The federal government is about to announce its first rules for the handling and storage of potentially toxic coal ash, months after tons of the waste spilled into a major river in North Carolina.
Environmental groups, though, are preparing for disappointment. The Obama administration appears likely to refuse to designate the material as hazardous and could let states decide whether to enforce the rules.
“It will be incredibly disappointing and reckless if EPA doesn’t solve the problem that it knows how to solve,” said Lisa Evans, an attorney for Earthjustice.
The Environmental Protection Agency is expected to release the new rules Friday. In the meantime, utility industry officials and environmental groups have been lobbying federal regulators in a series of meetings the past several weeks with the White House Office of Management and Budget.
Coal ash is the dust-like material that’s left over when pulverized coal is burned to fuel electrical power plants. It’s stored in about 1,000 sites nationwide, including in ponds and landfills. It’s known to contain toxic materials such as arsenic and selenium and, according to the EPA, without sufficient protection the contaminants in coal waste can leach into groundwater and migrate to sources of drinking water.
The federal government always has left it up to the individual states to manage coal ash storage and disposal, and the result is an inconsistent patchwork of regulations.

Dataset entries:
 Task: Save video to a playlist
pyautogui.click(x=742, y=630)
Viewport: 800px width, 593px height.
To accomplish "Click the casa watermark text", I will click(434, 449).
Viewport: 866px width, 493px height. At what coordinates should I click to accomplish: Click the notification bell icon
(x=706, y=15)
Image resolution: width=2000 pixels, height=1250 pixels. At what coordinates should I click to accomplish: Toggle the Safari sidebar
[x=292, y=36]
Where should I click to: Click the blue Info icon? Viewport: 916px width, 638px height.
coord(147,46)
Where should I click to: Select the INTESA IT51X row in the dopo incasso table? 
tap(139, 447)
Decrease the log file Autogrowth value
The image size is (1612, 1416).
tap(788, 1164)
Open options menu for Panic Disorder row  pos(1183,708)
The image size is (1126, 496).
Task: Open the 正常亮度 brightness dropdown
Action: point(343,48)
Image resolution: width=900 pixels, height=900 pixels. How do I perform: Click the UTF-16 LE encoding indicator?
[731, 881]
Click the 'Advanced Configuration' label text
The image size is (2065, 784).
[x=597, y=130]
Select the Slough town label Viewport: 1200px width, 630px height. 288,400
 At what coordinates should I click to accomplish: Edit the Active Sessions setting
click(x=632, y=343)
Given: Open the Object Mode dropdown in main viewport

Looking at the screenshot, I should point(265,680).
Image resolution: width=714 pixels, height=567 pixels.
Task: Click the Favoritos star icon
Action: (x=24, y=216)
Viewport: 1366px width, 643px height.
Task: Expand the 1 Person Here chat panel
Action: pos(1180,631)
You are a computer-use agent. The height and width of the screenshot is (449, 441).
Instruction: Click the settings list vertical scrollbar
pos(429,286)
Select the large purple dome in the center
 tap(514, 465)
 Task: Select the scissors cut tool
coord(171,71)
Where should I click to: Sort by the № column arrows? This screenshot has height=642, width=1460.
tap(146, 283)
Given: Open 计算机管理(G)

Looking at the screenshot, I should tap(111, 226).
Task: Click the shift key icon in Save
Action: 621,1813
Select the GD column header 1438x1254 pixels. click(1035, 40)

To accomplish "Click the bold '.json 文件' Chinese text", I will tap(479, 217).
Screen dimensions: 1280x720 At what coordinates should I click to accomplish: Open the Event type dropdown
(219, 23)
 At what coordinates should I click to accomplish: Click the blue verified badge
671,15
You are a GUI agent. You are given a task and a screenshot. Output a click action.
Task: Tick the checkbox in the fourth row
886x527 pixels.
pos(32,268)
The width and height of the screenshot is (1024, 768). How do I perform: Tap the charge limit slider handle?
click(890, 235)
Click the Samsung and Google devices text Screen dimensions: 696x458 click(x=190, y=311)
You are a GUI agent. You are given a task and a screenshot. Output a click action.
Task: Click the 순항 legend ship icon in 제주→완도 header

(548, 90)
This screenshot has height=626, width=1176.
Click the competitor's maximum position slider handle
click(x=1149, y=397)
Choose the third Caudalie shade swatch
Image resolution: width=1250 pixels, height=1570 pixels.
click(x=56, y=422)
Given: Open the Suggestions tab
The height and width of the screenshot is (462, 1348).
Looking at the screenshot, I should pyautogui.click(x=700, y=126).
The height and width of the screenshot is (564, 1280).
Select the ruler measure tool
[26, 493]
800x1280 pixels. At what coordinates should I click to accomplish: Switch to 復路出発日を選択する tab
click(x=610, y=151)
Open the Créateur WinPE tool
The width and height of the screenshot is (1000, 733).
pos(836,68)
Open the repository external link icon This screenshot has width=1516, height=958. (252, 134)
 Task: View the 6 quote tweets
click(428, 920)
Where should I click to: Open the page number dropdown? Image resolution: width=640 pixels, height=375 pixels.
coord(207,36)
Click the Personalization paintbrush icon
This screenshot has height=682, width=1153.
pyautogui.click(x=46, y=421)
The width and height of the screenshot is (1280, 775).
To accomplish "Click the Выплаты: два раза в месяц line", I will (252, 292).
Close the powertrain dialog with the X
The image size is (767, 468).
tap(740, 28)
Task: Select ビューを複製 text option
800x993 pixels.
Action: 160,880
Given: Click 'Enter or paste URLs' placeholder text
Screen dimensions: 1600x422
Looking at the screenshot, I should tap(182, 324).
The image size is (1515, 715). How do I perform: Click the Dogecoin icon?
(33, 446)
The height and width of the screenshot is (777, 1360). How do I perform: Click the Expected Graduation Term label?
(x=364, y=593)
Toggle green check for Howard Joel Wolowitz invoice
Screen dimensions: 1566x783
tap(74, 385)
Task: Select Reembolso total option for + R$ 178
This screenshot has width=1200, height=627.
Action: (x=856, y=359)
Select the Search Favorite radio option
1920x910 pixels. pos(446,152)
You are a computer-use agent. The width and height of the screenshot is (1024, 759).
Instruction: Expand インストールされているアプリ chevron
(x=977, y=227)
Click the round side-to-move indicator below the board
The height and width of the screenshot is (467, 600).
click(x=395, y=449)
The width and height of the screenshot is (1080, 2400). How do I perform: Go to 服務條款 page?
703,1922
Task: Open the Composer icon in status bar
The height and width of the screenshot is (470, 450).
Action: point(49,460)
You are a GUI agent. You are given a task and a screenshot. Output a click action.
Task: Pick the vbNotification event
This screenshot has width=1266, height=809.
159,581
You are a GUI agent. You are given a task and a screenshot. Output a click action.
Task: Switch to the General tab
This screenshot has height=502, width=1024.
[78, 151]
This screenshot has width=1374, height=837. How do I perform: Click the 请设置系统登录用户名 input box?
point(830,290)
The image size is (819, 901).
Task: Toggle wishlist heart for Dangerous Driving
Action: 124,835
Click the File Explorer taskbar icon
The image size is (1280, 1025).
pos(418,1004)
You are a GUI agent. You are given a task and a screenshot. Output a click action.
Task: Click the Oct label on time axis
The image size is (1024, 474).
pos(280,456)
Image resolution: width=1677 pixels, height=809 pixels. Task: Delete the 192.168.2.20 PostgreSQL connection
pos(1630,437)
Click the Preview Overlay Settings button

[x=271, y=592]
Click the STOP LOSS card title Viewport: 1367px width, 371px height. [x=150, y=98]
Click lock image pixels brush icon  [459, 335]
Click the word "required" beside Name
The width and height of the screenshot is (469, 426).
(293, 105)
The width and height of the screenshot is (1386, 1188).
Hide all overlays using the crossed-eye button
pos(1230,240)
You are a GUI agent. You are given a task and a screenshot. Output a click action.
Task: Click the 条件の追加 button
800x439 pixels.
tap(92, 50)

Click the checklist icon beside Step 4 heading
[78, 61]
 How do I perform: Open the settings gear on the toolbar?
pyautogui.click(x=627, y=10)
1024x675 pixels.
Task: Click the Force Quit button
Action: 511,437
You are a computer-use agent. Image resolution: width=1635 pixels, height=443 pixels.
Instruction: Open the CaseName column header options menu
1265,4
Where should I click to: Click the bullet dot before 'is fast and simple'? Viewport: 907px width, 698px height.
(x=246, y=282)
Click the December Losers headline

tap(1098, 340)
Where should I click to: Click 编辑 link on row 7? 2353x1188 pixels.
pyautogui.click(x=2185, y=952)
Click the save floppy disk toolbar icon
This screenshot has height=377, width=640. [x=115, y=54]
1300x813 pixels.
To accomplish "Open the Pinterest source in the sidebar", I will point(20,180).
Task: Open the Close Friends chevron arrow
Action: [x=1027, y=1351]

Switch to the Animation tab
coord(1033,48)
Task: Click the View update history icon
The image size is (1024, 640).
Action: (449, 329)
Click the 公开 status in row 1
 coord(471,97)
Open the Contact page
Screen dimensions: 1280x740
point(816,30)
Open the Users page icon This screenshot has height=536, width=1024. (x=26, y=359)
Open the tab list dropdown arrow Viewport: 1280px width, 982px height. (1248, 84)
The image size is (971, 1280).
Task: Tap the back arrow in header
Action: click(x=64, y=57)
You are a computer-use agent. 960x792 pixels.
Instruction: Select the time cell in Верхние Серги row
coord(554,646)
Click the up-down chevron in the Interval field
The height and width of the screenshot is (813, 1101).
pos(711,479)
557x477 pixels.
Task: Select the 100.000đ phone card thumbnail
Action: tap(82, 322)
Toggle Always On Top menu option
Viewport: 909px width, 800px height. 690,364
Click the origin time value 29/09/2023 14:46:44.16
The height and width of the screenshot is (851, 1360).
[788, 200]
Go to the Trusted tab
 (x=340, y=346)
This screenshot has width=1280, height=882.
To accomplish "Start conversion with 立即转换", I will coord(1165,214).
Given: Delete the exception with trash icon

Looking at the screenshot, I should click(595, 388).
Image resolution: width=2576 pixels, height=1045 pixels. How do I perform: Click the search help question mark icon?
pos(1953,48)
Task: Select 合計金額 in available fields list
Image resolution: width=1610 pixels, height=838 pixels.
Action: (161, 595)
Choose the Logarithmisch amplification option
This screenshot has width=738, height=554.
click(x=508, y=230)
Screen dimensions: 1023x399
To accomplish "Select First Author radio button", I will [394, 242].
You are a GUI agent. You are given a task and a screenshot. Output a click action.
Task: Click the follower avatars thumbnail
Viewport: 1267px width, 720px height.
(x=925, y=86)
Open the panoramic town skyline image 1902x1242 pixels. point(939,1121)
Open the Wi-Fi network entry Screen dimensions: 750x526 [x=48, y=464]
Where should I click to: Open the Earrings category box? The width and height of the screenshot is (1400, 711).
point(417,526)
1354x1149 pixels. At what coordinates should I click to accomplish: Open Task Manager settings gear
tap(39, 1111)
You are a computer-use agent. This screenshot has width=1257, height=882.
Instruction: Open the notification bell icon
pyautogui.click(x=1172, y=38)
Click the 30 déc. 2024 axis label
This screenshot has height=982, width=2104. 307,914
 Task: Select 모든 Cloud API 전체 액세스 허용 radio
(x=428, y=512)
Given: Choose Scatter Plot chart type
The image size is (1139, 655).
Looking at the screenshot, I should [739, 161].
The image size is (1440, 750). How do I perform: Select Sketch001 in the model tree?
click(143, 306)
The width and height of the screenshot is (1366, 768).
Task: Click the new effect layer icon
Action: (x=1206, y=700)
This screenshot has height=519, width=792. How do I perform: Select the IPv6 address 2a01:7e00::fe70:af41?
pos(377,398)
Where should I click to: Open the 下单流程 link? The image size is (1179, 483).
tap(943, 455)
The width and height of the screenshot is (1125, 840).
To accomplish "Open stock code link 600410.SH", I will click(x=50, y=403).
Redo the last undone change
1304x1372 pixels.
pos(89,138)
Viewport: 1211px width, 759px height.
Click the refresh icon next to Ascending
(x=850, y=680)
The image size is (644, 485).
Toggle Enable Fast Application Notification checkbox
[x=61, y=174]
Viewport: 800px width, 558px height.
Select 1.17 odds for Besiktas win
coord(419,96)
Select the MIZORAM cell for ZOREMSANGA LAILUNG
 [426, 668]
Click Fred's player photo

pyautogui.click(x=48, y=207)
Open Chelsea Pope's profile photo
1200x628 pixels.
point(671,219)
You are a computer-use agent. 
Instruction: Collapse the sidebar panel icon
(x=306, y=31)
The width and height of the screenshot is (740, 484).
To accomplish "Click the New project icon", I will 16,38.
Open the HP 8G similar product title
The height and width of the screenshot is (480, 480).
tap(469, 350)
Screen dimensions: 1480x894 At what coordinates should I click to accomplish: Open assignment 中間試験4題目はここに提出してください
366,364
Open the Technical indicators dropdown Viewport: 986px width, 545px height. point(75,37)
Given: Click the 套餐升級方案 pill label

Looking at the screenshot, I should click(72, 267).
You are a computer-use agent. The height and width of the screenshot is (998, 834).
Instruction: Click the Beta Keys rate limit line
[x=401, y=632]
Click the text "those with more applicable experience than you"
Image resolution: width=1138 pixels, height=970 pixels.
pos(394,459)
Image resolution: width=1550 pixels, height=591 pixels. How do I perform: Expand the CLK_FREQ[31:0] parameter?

**Required actions**
(1) Answer these questions from the coal ash article:
(a) Which organization does attorney Lisa Evans work for?
(b) On what day is the EPA expected to release the new rules?
(c) In about how many sites nationwide is coal ash stored?
(2) For each statement, say whether it agrees with the coal ash article, and quote the words that decide it.
(a) The coal ash spill went into a river in North Carolina.
(b) The federal government has always managed coal ash storage and disposal itself.
(c) Coal ash is known to contain arsenic and selenium.

**Expected results**
(1)
(a) Earthjustice
(b) Friday
(c) About 1,000

(2)
(a) Yes: "tons of the waste spilled into a major river in North Carolina"
(b) No: "The federal government always has left it up to the individual states to manage coal ash storage and disposal"
(c) Yes: "It’s known to contain toxic materials such as arsenic and selenium"